Damnation is the seventh full-length studio album by Swedish progressive rock band Opeth. It was released on 22 April 2003, five months after Deliverance, which was recorded at the same time. Damnation is the last Opeth album to date to be produced by Steven Wilson although he did mix two future albums, Heritage and Pale Communion. Mikael Åkerfeldt dedicated both albums to his grandmother, who died in a car accident during the time the albums were being recorded.

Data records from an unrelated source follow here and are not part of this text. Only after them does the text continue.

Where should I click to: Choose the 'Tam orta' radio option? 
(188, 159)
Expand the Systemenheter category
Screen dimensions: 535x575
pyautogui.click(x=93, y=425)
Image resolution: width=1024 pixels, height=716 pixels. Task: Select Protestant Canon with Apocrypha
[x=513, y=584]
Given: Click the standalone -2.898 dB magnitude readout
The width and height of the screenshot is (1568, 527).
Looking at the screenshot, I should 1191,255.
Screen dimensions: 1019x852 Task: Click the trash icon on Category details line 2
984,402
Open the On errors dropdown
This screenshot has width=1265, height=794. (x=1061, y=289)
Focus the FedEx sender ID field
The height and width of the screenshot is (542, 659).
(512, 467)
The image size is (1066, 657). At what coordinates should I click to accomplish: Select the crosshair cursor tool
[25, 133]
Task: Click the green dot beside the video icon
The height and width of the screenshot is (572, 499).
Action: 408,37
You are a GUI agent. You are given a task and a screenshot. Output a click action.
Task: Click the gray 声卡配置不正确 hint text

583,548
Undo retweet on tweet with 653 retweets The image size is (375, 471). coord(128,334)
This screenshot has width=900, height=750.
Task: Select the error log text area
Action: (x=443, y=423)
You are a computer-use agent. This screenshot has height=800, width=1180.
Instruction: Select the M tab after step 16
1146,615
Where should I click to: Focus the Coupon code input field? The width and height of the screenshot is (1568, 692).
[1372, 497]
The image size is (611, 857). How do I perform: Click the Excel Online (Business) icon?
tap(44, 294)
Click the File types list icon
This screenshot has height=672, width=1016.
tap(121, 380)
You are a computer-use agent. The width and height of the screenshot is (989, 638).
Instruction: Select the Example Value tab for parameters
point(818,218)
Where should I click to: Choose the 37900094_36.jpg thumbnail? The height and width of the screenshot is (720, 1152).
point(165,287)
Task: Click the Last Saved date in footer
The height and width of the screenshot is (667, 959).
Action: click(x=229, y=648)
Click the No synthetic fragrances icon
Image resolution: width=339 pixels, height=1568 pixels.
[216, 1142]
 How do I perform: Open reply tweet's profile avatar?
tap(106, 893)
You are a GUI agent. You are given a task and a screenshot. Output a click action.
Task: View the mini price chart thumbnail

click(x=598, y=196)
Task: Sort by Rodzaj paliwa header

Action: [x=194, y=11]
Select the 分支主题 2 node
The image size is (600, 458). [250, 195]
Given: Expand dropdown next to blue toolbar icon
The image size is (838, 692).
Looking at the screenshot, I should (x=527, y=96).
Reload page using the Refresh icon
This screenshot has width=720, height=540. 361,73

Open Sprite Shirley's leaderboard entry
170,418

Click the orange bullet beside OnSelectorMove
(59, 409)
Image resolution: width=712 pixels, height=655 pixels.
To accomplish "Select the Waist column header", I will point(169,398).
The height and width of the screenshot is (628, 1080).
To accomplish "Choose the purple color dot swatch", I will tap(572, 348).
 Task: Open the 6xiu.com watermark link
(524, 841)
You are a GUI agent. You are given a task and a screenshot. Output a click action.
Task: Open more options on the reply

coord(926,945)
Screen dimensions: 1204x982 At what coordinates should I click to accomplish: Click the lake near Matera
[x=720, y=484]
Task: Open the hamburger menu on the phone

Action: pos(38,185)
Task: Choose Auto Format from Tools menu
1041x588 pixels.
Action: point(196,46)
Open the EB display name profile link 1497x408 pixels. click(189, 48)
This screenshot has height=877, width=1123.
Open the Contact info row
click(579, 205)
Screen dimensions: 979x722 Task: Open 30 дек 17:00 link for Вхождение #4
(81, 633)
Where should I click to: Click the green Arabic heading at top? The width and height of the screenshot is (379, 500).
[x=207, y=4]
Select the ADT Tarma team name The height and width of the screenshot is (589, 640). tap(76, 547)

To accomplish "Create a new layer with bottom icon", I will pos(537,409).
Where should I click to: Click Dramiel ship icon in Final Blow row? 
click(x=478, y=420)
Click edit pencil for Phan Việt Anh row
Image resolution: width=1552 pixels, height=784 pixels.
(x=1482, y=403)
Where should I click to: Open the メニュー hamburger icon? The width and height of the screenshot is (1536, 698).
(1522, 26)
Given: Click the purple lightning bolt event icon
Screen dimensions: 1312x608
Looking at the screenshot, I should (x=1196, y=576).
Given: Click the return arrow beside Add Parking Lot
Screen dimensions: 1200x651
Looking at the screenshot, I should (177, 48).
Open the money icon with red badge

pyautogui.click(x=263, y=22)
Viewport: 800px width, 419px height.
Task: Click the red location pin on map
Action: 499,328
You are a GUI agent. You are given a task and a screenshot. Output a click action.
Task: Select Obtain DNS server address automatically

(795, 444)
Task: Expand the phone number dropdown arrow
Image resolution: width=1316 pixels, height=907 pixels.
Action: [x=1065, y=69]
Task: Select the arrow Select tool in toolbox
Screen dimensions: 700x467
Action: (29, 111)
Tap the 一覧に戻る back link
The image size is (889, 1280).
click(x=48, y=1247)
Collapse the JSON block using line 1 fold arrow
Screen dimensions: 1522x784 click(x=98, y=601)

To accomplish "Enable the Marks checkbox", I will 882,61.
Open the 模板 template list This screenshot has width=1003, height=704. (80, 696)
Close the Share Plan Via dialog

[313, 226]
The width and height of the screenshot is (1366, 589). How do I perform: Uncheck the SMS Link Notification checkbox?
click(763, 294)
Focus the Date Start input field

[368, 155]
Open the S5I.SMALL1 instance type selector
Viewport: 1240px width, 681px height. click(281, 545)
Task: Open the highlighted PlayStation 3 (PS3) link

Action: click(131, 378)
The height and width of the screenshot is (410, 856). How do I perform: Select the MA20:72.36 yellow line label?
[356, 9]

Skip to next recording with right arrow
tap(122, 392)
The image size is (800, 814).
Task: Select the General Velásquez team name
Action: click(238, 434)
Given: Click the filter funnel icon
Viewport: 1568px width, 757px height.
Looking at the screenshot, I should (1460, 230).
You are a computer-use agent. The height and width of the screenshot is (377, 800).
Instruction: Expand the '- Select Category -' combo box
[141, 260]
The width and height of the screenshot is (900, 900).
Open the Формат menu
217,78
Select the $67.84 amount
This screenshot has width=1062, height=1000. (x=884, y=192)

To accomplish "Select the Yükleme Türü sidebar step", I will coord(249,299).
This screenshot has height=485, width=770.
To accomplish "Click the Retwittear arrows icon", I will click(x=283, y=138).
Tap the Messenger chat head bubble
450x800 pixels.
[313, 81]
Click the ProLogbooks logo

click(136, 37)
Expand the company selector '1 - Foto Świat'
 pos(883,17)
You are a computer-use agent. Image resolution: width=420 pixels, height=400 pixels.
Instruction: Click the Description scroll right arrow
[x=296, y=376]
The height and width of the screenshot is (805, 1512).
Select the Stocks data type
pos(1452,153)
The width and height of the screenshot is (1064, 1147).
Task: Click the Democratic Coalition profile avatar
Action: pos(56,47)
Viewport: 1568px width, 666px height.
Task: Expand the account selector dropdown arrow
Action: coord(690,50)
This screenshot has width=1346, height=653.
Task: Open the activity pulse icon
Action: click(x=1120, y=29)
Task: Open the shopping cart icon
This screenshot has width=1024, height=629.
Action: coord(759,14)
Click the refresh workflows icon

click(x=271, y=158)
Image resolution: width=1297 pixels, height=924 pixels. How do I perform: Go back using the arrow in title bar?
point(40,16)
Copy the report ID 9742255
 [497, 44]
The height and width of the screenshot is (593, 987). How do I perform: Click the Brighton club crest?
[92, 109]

The album was a radical departure from Opeth's typical death metal sound, and the first Opeth album to use all clean vocals, clean guitars, and prominent Mellotron, as well as being inspired by 1970s progressive rock, which typically features no heavy riffs or extended fast tempos. Despite the change in style from Opeth's previous albums, Damnation was critically acclaimed and boosted their popularity, leading to the release of Lamentations on DVD in late 2003.

Production 
Like Deliverance, Damnation was recorded during the same trouble-plagued sessions at Nacksving Studios and Studio Fredman. The majority of the recording of both albums was done, save for most of the Damnation vocals. For those parts, Åkerfeldt flew down to Wilson's studio No Man's Land in the UK, just a day after his grandmother's funeral.

Critical reception 

In a rave review for Sputnikmusic, Mike Stagno wrote that Damnation is a progressive rock album that departs entirely from the extreme metal elements of Opeth's previous work, and stands as one of the best albums released in recent years. Ned Raggett of Pitchfork Media also felt that it succeeds without Opeth's previous death metal style, and showcases each band member's technical abilities on what is "the most surprising and entertaining album" in Opeth's discography.

In 2014, TeamRock put Damnation at number 91 on their "Top 100 Greatest Prog Albums of All Time" list commenting: "the first Opeth album to abandon metal entirely, Damnation trumped its heavier sibling Deliverance by bringing Mikael Åkerfeldt’s masterful songwriting to the fore".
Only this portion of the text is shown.